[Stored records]
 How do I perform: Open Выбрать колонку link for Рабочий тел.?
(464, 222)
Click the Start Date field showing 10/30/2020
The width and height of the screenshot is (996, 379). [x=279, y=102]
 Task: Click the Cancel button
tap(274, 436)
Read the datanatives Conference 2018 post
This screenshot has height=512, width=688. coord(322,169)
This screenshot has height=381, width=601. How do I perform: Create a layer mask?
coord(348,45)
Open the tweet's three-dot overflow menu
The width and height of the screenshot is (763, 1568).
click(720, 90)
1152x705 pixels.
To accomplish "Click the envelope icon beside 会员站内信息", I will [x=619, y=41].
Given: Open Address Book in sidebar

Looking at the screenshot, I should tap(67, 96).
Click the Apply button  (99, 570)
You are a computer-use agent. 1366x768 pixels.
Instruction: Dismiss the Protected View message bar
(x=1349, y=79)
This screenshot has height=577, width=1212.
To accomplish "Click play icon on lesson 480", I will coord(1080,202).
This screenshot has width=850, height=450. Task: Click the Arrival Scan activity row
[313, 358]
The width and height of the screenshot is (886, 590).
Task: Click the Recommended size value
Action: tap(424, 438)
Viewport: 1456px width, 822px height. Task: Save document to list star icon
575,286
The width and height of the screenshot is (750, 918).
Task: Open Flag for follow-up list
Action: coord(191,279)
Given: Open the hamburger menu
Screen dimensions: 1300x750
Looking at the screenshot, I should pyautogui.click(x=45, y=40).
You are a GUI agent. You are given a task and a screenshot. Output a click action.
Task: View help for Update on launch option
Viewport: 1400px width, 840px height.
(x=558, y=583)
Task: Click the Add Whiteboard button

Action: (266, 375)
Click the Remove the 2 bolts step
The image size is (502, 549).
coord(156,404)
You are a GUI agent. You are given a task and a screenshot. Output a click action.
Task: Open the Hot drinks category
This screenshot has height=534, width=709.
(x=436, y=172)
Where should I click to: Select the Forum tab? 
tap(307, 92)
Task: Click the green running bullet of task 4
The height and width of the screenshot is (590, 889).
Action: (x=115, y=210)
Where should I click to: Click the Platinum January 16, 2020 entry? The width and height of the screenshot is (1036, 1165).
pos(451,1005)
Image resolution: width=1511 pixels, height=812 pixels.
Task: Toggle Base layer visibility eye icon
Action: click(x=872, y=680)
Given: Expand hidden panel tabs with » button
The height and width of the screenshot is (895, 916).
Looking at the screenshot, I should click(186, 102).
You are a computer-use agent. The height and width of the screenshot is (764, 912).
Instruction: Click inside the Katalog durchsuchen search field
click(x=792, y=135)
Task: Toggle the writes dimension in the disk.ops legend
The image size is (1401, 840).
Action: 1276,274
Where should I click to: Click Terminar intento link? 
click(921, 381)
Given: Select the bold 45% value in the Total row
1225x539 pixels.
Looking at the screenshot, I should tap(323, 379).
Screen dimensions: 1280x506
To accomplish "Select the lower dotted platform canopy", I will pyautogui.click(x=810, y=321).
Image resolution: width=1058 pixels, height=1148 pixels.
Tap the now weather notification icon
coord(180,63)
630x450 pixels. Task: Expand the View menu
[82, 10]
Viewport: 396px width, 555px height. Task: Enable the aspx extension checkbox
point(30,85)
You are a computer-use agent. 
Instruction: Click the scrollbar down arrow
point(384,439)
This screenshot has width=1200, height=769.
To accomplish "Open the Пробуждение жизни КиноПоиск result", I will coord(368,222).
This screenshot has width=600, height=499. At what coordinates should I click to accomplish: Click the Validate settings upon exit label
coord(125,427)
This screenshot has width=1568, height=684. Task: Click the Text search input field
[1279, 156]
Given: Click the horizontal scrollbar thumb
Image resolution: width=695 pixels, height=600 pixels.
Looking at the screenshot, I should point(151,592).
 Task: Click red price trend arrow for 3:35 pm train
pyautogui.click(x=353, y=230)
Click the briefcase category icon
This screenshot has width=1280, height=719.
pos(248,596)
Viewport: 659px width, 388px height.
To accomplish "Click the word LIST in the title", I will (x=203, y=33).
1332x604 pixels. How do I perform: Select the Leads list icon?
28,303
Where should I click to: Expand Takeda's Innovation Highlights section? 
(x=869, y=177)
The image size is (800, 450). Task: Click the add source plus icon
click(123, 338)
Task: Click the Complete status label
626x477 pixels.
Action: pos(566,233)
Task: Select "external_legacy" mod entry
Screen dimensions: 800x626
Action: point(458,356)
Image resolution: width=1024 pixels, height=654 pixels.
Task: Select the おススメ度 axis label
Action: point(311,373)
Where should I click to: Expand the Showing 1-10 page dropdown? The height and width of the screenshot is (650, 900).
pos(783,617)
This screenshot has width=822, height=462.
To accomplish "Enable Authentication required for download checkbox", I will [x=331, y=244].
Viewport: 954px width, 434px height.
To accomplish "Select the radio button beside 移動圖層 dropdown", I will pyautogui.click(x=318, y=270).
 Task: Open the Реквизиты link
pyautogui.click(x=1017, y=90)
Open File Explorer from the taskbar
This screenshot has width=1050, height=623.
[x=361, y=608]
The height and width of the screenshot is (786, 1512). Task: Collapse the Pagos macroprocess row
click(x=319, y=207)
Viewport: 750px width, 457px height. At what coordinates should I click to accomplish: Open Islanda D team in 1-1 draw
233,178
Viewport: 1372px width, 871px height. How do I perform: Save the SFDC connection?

THE PROBLEM: Quote the records above exactly, from the first line through the line containing "Task: Click the green", and nothing more.

TASK ANSWER:
 How do I perform: Open Выбрать колонку link for Рабочий тел.?
(464, 222)
Click the Start Date field showing 10/30/2020
The width and height of the screenshot is (996, 379). [x=279, y=102]
 Task: Click the Cancel button
tap(274, 436)
Read the datanatives Conference 2018 post
This screenshot has height=512, width=688. coord(322,169)
This screenshot has height=381, width=601. How do I perform: Create a layer mask?
coord(348,45)
Open the tweet's three-dot overflow menu
The width and height of the screenshot is (763, 1568).
click(720, 90)
1152x705 pixels.
To accomplish "Click the envelope icon beside 会员站内信息", I will [x=619, y=41].
Given: Open Address Book in sidebar

Looking at the screenshot, I should tap(67, 96).
Click the Apply button  (99, 570)
You are a computer-use agent. 1366x768 pixels.
Instruction: Dismiss the Protected View message bar
(x=1349, y=79)
This screenshot has height=577, width=1212.
To accomplish "Click play icon on lesson 480", I will coord(1080,202).
This screenshot has width=850, height=450. Task: Click the Arrival Scan activity row
[313, 358]
The width and height of the screenshot is (886, 590).
Task: Click the Recommended size value
Action: tap(424, 438)
Viewport: 1456px width, 822px height. Task: Save document to list star icon
575,286
The width and height of the screenshot is (750, 918).
Task: Open Flag for follow-up list
Action: coord(191,279)
Given: Open the hamburger menu
Screen dimensions: 1300x750
Looking at the screenshot, I should pyautogui.click(x=45, y=40).
You are a GUI agent. You are given a task and a screenshot. Output a click action.
Task: View help for Update on launch option
Viewport: 1400px width, 840px height.
(x=558, y=583)
Task: Click the Add Whiteboard button

Action: (266, 375)
Click the Remove the 2 bolts step
The image size is (502, 549).
coord(156,404)
You are a GUI agent. You are given a task and a screenshot. Output a click action.
Task: Open the Hot drinks category
This screenshot has height=534, width=709.
(x=436, y=172)
Where should I click to: Select the Forum tab? 
tap(307, 92)
Task: Click the green running bullet of task 4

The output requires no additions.